If $$ y^x = 2^x , $$ then $$ \dfrac {dy}{dx} $$ is equal to :
A
$$ \dfrac {y}{x} \log \left( \dfrac {2}{y} \right) $$
B
$$ \dfrac {x}{y} \log \left( \dfrac {2}{y} \right) $$
C
$$ \dfrac {y}{x} \log \left( \dfrac {y}{2} \right) $$
D
$$ \dfrac {x}{y} \log \left( \dfrac {y}{2} \right) $$
E
$$ \dfrac {y}{x} \log \left( 2y \right) $$

Answer

**step1 Apply Natural Logarithm to Both Sides**

The given equation involves variables in the base and exponent, which suggests using logarithmic differentiation. To simplify the exponents, take the natural logarithm (ln) of both sides of the equation.

$$ y^x = 2^x $$

Applying the natural logarithm to both sides gives:

$$ \ln(y^x) = \ln(2^x) $$

Using the logarithm property $$ \ln(a^b) = b \ln(a) $$, we can bring the exponents down:

$$ x \ln(y) = x \ln(2) $$

**step2 Differentiate Both Sides with Respect to x**

Now, differentiate both sides of the equation with respect to x.
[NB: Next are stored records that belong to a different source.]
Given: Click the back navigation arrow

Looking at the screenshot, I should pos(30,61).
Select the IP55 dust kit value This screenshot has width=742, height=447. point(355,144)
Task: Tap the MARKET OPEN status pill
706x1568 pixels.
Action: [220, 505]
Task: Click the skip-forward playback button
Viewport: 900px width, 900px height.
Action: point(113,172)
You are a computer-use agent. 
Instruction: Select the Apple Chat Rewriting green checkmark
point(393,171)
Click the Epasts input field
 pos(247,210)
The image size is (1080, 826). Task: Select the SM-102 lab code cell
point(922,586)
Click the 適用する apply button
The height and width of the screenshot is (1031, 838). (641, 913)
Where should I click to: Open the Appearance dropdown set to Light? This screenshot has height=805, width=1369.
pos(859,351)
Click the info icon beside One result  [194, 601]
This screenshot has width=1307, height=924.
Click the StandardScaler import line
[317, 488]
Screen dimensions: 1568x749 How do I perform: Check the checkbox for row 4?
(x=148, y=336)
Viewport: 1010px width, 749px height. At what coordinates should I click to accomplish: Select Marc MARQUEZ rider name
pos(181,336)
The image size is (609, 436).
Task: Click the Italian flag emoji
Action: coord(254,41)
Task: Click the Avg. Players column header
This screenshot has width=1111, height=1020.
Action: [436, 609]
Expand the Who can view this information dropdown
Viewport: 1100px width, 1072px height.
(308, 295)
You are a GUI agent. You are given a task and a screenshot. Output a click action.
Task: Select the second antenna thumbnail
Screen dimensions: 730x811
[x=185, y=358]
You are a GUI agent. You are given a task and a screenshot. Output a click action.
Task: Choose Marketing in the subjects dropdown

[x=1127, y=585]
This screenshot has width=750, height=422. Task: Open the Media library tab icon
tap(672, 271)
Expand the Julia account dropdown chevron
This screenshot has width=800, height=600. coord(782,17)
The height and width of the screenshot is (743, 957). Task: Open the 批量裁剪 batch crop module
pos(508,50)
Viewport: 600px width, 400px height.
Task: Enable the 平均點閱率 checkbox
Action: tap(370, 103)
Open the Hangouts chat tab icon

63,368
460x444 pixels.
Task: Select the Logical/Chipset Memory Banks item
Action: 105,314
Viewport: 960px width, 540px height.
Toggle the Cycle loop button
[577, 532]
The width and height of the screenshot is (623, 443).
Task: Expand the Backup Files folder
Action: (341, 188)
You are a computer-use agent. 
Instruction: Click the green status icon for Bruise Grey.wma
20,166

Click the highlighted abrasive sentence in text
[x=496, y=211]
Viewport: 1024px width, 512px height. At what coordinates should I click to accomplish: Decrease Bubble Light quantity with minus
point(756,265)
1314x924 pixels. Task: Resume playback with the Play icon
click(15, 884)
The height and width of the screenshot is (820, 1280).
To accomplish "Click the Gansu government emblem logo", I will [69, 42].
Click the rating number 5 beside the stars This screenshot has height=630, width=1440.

Remember to treat y as a function of x and use the product rule and chain rule for the left side.

For the left side, $$ x \ln(y) $$, we use the product rule $$ \frac{d}{dx}(uv) = u'v + uv' $$, where $$ u = x $$ and $$ v = \ln(y) $$.

$$ \frac{d}{dx}(x \ln(y)) = (1) \cdot \ln(y) + x \cdot \frac{d}{dx}(\ln(y)) $$

Using the chain rule, $$ \frac{d}{dx}(\ln(y)) = \frac{1}{y} \frac{dy}{dx} $$. So, the left side becomes:

$$ \ln(y) + x \cdot \frac{1}{y} \frac{dy}{dx} $$

For the right side, $$ x \ln(2) $$, since $$ \ln(2) $$ is a constant, its derivative is simply the constant:

$$ \frac{d}{dx}(x \ln(2)) = \ln(2) \cdot \frac{d}{dx}(x) = \ln(2) \cdot 1 = \ln(2) $$

Equating the derivatives of both sides:

$$ \ln(y) + \frac{x}{y} \frac{dy}{dx} = \ln(2) $$

**step3 Solve for $$\frac{dy}{dx}$$**

Now, rearrange the equation to solve for $$ \frac{dy}{dx} $$. First, subtract $$ \ln(y) $$ from both sides:

$$ \frac{x}{y} \frac{dy}{dx} = \ln(2) - \ln(y) $$

Using the logarithm property $$ \ln(a) - \ln(b) = \ln\left(\frac{a}{b}\right) $$, simplify the right side:

$$ \frac{x}{y} \frac{dy}{dx} = \ln\left(\frac{2}{y}\right) $$

Finally, multiply both sides by $$ \frac{y}{x} $$ to isolate $$ \frac{dy}{dx} $$:

$$ \frac{dy}{dx} = \frac{y}{x} \ln\left(\frac{2}{y}\right) $$

This matches option A, assuming "log" refers to the natural logarithm (ln), which is common in calculus contexts.